읽기 자료 ::

이 글에서는 Amazon SageMaker JumpStart를 통해 Llama 2 모델을 사용하는 방법을 살펴봅니다.

Llama 2 소개

Llama 2는 최적화된 트랜스포머 (Transformar) 아키텍처를 사용하는 자동 회귀 언어 모델입니다. Llama 2는 영어에 최적화되어 있고, 상업용 및 연구용으로 사용 가능합니다. 70억, 130억, 700억 등의 다양한 매개변수 크기와 사전 훈련 및 미세 조정된 변형으로 제공됩니다.

Meta에 따르면 튜닝된 버전은 지도 학습 기반 미세 조정(SFT) 및 사람의 피드백을 통한 강화 학습(RLHF)을 사용하여 유용성과 안전에 대한 요구 사항을 충족합니다. Llama 2는 공개적으로 사용 가능한 데이터 소스에서 2조 개의 데이터 토큰으로 사전 훈련되었습니다. 튜닝된 모델은 비서와 같은 채팅을 위한 반면 사전 훈련된 모델은 다양한 자연어 생성 작업에 맞게 조정할 수 있습니다. 개발자가 사용하는 모델의 버전에 관계없이, Meta의 책임 있는 사용 가이드는 적절한 안전 완화로 모델을 사용자 정의하고 최적화하는 데 필요할 수 있는 추가 미세 조정을 안내하는 데 도움을 줄 수 있습니다.

Amazon SageMaker JumpStart란?

Amazon SageMaker JumpStart를 통해 ML 실무자는 공개적으로 사용 가능한 다양한 파운데이션 모델 중에서 선택할 수 있습니다. ML 실무자는 네트워크 격리 환경에서 전용 Amazon SageMaker 인스턴스에 기초 모델을 배포하고 모델 교육 및 배포를 위해 SageMaker를 사용하여 모델을 사용자 지정할 수 있습니다.

Amazon SageMaker Studio에서 클릭 몇 번으로 또는 SageMaker Python SDK를 통해 프로그래밍 방식으로 Llama 2를 검색 및 배포할 수 있으므로 Amazon SageMaker Pipelines, Amazon SageMaker Debugger 또는 컨테이너 로그와 같은 SageMaker 기능을 사용하여 모델 성능 및 MLOps 제어를 파생할 수 있습니다. 이 모델은 AWS 보안 환경과 VPC 제어에 배포되어 데이터 보안을 보장합니다. Llama 2 모델은 현재 Amazon SageMaker Studio에서 처음에는 us-east-1 및 us-west-2 리전에서 사용할 수 있습니다.

Llama 2 모델 살펴보기

SageMaker Studio UI 및 SageMaker Python SDK에서 SageMaker JumpStart를 통해 파운데이션 모델에 액세스할 수 있습니다. 이 섹션에서는 SageMaker Studio에서 모델을 검색하는 방법을 살펴봅니다.

수행 과제 ::
- 1) 읽기 자료를 바탕으로 다음 질문에 답하십시오.
(a) Llama 2는 몇 개의 데이터 토큰으로 사전 훈련되었습니까?
(b) Amazon SageMaker Studio에서 Llama 2 모델을 처음 사용할 수 있는 리전은 어디입니까?
(c) Llama 2가 제공되는 매개변수 크기로 언급된 것은 무엇입니까?
- 2) 레코드 중 "Given: Click the Share button" 문구가 들어 있는 줄부터 "click(x=96, y=75)" 문구가 들어 있는 줄까지 그대로 다시 적으십시오.

저장된 데이터 항목 ::
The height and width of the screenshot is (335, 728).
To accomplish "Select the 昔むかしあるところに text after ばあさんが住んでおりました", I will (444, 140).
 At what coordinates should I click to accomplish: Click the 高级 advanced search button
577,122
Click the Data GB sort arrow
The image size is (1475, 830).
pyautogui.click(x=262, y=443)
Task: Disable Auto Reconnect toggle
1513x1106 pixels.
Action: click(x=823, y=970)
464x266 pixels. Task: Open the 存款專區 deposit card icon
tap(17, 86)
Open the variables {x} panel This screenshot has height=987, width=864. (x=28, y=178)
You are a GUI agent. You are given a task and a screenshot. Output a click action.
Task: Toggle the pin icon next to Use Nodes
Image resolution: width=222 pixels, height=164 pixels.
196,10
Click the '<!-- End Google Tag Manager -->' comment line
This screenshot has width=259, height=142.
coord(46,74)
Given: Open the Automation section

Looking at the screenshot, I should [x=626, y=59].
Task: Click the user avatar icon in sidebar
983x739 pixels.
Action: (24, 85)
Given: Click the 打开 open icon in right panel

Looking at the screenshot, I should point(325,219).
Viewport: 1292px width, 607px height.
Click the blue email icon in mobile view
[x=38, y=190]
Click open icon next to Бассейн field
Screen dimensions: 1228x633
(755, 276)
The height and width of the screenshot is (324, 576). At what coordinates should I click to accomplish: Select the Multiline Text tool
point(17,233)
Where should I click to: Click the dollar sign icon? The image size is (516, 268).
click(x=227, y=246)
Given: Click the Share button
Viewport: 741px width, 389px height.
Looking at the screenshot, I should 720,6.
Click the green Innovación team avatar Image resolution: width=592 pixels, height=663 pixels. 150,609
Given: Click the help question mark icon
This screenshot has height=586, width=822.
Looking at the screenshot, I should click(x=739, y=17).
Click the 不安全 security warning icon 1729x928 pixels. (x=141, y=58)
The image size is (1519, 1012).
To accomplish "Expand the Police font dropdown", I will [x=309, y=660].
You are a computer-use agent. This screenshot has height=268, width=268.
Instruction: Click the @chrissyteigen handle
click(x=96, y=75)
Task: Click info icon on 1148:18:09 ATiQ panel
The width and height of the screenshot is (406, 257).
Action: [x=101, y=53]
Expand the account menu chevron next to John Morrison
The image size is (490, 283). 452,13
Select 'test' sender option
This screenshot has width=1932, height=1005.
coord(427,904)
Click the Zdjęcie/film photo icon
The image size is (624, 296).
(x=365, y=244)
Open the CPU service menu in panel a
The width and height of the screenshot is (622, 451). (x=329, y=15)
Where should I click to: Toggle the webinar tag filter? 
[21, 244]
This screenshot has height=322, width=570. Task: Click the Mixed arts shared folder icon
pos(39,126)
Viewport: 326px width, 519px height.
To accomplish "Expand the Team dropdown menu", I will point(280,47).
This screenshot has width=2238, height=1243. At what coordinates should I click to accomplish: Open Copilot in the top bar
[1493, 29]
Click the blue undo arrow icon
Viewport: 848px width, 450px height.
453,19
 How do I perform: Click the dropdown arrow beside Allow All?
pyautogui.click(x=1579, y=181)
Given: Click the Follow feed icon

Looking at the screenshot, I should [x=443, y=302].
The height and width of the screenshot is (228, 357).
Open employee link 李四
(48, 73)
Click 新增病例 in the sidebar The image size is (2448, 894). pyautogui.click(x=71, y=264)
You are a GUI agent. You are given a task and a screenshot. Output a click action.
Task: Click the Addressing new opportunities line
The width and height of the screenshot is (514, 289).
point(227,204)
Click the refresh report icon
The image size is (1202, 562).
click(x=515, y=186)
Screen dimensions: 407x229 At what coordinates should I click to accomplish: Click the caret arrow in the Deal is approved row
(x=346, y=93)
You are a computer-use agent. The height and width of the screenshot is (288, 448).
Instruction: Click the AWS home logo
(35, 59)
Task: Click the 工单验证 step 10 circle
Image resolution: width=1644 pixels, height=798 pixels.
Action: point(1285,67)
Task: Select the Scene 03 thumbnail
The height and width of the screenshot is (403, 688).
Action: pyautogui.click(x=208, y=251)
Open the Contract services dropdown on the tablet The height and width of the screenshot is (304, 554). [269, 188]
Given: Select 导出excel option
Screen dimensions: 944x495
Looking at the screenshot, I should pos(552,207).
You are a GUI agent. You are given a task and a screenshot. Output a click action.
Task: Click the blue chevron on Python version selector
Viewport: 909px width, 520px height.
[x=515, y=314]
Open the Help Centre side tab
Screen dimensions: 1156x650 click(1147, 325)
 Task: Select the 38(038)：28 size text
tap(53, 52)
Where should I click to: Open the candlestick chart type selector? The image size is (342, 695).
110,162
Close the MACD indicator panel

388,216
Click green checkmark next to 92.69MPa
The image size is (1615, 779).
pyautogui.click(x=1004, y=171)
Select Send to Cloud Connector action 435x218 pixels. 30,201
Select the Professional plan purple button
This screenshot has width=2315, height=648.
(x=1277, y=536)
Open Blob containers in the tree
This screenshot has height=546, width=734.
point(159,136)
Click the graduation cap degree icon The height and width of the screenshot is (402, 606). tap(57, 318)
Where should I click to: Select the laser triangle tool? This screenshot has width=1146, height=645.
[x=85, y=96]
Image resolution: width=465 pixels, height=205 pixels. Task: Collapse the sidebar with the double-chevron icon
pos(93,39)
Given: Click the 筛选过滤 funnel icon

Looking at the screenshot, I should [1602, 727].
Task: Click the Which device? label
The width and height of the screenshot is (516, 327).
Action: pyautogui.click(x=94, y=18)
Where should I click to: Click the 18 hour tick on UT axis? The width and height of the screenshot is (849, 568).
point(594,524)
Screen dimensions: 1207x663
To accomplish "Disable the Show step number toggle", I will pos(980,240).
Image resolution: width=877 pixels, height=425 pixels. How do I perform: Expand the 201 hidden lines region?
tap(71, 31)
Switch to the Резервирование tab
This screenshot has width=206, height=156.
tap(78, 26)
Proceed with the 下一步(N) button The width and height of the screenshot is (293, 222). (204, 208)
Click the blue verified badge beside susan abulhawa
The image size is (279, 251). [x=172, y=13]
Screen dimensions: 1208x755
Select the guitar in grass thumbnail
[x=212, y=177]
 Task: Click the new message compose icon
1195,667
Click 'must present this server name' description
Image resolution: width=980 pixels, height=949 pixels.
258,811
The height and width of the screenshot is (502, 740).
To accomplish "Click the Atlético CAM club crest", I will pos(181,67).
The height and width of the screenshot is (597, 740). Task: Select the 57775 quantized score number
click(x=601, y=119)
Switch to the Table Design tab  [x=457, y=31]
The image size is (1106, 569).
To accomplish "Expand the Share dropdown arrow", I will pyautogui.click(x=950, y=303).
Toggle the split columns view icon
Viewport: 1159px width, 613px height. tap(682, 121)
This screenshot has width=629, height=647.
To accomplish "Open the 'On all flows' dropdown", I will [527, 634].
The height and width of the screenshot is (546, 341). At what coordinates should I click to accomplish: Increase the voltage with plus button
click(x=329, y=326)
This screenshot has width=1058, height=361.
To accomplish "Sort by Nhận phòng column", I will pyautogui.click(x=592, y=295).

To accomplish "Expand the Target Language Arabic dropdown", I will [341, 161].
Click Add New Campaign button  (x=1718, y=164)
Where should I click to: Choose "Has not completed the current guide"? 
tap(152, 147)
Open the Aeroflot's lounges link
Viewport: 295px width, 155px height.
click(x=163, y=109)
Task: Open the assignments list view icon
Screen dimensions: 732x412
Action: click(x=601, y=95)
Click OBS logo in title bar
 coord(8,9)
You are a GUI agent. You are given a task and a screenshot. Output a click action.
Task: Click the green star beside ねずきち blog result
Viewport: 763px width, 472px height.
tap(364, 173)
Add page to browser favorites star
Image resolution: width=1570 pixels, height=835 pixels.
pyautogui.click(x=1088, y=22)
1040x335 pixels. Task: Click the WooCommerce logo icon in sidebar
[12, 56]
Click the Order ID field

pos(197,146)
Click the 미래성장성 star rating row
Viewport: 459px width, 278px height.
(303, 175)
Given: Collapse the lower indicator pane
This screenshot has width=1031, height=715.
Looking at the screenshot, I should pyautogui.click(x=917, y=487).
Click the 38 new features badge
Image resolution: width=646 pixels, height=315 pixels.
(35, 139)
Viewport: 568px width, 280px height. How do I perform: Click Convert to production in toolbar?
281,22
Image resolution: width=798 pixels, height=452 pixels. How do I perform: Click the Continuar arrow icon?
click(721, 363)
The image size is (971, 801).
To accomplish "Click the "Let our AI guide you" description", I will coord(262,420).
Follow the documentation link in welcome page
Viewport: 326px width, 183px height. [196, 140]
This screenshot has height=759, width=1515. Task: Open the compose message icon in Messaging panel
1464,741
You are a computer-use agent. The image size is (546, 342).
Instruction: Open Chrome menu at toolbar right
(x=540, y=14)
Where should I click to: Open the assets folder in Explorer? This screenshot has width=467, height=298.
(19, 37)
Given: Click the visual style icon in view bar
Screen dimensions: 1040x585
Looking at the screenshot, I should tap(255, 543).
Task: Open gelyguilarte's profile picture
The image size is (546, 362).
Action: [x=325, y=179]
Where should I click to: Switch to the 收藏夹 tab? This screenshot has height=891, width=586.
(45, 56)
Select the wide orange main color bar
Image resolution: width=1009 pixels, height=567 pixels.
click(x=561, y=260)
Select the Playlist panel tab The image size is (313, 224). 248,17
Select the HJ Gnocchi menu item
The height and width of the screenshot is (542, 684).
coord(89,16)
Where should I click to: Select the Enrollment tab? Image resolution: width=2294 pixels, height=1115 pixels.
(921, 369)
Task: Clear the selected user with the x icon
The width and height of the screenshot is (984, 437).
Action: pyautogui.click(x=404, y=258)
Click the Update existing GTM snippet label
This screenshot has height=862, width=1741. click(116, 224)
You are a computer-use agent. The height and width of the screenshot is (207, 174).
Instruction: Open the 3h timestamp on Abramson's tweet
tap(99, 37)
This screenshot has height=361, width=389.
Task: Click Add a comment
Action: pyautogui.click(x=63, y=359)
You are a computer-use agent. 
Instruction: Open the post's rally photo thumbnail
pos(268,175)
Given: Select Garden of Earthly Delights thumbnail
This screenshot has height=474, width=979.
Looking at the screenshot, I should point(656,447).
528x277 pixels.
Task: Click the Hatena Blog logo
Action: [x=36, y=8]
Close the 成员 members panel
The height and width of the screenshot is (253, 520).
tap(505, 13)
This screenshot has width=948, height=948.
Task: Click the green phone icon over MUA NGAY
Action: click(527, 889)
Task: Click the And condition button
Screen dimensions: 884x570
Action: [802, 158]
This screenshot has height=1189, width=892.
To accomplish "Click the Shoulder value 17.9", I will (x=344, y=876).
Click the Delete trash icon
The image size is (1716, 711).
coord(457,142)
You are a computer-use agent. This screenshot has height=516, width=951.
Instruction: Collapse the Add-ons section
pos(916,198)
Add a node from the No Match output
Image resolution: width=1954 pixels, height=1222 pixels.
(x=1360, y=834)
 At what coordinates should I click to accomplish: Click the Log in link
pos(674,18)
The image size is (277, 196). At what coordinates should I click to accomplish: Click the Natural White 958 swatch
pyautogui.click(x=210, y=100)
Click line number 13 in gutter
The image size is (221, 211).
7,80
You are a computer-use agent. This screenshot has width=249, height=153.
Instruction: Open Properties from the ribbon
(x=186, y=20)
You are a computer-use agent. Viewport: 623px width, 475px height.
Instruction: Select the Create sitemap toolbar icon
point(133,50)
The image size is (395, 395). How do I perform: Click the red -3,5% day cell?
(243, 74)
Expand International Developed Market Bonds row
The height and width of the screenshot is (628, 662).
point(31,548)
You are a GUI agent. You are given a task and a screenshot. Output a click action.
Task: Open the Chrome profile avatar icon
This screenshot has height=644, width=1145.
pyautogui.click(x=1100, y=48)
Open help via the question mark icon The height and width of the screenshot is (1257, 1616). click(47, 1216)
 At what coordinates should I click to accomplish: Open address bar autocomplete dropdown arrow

연습 결과 ::
- 1)
(a) 2조 개
(b) us-east-1 및 us-west-2 리전
(c) 70억, 130억, 700억

- 2)
Given: Click the Share button
Viewport: 741px width, 389px height.
Looking at the screenshot, I should 720,6.
Click the green Innovación team avatar Image resolution: width=592 pixels, height=663 pixels. 150,609
Given: Click the help question mark icon
This screenshot has height=586, width=822.
Looking at the screenshot, I should click(x=739, y=17).
Click the 不安全 security warning icon 1729x928 pixels. (x=141, y=58)
The image size is (1519, 1012).
To accomplish "Expand the Police font dropdown", I will [x=309, y=660].
You are a computer-use agent. This screenshot has height=268, width=268.
Instruction: Click the @chrissyteigen handle
click(x=96, y=75)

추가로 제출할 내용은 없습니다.